[Extract — start]

Stoneacre Motor Group
- Company type: Private
- Industry: Car Dealership
- Founded: December 1994
- Headquarters: Doncaster, United Kingdom
- Revenue: £982m
- Number of employees: 3,000
- Website: stoneacre.co.uk

= Stoneacre Motor Group =

Car dealership group based in the UK

Stoneacre Motor Group is a car dealership group based in the United Kingdom, having been established in December 1994. The company started trading by acquiring Stoneacre in 1994, a used car dealership based in Scunthorpe that had gone bankrupt. Stoneacre offers new and used car sales, as well as many aftersales services such as car servicing and MOTs. In the year to April 2019, Stoneacre had registered a turnover of £982m on its way to a targeted turnover of over £1 billion come 2020, while pre-tax profits rose to £17m (a 25 per cent increase year over year).

== Acquisitions ==
In December 2014, Staffordshire-based Randles Motor Group, with a turnover of £30 million, was acquired by the company. Stoneacre followed this up with the acquisition of the Chesterfield-based Autoworld, an £80m-turnover group, in 2015. Stoneacre added Honda and Mitsubishi to its portfolio in 2017 through the acquisition of Gilder Group in Sheffield and Rotherham.

In 2018, the franchise dealership completed multiple purchases, starting with the acquisition of Chris Variava in Nottingham, before obtaining two showrooms from Burrows Motor Company in Sheffield. In March, Stoneacre completed the purchase of Platts Garage in Stafford, a dealership with multiple franchises. Later in the year, the purchase of Mill Garages North East was completed, a Volvo dealership with three showrooms in the North East and one in Harrogate (Knaresborough). Initially delayed by the COVID-19 pandemic, Stoneacre completed the buyout of Hodgson Motor Group in the summer of 2020, adding Toyota to its list of franchises and four additional showrooms in the North East.

== Aston Martin ==
In early 2015, Stoneacre opened a purpose-built, 14-car Aston Martin showroom at Newcastle's Silverlink Retail and Business Park. The opening night of the showroom saw the public debut of the DB11, which kick-started the Gaydon firm's 'Second Century' plan, with then Aston Martin CEO, Andy Palmer, also in attendance.

== Stoneacre Cup ==
June 2019 saw the inaugural Stoneacre Cup take place at the Keepmoat Stadium in Doncaster—Doncaster Rovers' home ground—organised through Stoneacre's sponsorship of the South Yorkshire football club. The aim of the Stoneacre Cup is to invite local primary schools in the Doncaster area to play in an inter-schools football tournament, with eight teams playing in this first running of the competition. The Covid outbreak halted plans for a second running in 2020.

[Extract — finish]

Activities:
**1.** Translate this sentence from the Stoneacre Motor Group text into French: "The Covid outbreak halted plans for a second running in 2020."
**2.** Write out the passage of the Stoneacre Motor Group text from "Stoneacre Motor Group is" to "year over year)." without changing a word.

[Records supplied — start]

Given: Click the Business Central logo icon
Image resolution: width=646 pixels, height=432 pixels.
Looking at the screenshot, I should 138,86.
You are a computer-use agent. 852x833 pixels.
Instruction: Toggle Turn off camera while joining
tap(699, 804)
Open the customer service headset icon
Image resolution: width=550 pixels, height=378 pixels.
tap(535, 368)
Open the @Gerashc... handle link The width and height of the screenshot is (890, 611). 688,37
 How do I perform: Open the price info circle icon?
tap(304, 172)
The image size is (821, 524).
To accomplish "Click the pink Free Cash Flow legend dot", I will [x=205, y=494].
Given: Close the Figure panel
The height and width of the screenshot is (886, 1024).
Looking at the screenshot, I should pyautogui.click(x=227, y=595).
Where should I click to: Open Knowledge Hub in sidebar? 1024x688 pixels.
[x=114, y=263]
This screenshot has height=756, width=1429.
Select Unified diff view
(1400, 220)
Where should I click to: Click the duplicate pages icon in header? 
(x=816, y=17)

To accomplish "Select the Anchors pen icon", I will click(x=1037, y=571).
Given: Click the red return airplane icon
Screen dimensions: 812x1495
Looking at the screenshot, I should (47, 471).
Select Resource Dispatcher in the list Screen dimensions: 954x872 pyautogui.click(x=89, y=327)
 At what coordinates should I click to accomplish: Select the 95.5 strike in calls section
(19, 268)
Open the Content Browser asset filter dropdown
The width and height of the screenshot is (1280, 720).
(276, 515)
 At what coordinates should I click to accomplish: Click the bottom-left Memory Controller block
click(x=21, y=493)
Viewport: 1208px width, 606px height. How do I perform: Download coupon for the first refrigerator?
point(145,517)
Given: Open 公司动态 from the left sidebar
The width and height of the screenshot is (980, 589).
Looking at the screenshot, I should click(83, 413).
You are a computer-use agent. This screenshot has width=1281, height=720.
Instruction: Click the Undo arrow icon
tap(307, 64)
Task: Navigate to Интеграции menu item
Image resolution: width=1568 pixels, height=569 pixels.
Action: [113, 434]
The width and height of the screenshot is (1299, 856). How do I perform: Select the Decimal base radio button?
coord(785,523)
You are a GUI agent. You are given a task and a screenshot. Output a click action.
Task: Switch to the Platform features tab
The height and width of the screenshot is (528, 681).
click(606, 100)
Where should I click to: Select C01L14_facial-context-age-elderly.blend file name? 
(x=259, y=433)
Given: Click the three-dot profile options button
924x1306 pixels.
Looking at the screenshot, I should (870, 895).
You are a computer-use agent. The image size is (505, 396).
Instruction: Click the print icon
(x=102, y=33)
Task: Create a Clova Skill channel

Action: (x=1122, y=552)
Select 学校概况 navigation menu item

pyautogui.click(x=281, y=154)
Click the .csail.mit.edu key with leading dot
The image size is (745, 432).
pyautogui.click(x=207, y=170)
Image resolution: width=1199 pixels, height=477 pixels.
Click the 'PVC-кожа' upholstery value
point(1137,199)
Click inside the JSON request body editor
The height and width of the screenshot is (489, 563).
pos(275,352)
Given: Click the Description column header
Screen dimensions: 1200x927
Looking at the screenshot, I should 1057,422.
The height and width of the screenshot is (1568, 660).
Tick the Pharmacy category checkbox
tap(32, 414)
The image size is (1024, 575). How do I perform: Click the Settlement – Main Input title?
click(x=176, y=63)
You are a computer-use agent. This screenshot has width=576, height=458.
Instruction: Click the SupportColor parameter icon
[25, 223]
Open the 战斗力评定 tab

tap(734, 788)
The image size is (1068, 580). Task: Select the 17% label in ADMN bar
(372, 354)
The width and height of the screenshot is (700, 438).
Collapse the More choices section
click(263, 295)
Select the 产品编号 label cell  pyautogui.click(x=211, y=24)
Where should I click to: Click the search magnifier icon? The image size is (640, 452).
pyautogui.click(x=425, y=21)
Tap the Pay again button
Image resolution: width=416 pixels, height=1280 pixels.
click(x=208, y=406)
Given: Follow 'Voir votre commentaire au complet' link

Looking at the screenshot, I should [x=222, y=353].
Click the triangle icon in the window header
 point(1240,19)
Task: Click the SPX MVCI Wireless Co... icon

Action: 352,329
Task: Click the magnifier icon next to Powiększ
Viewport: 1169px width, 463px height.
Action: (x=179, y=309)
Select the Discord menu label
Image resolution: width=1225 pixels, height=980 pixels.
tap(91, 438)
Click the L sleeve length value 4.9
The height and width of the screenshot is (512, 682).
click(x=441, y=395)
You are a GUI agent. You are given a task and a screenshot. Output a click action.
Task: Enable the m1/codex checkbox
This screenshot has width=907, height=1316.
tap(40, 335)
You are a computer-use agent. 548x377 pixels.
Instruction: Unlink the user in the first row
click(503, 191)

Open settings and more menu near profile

[Records supplied — finish]

Outputs in order:
**1.** L'épidémie de Covid a mis un terme aux projets d'une deuxième édition en 2020.

**2.**
Stoneacre Motor Group is a car dealership group based in the United Kingdom, having been established in December 1994. The company started trading by acquiring Stoneacre in 1994, a used car dealership based in Scunthorpe that had gone bankrupt. Stoneacre offers new and used car sales, as well as many aftersales services such as car servicing and MOTs. In the year to April 2019, Stoneacre had registered a turnover of £982m on its way to a targeted turnover of over £1 billion come 2020, while pre-tax profits rose to £17m (a 25 per cent increase year over year).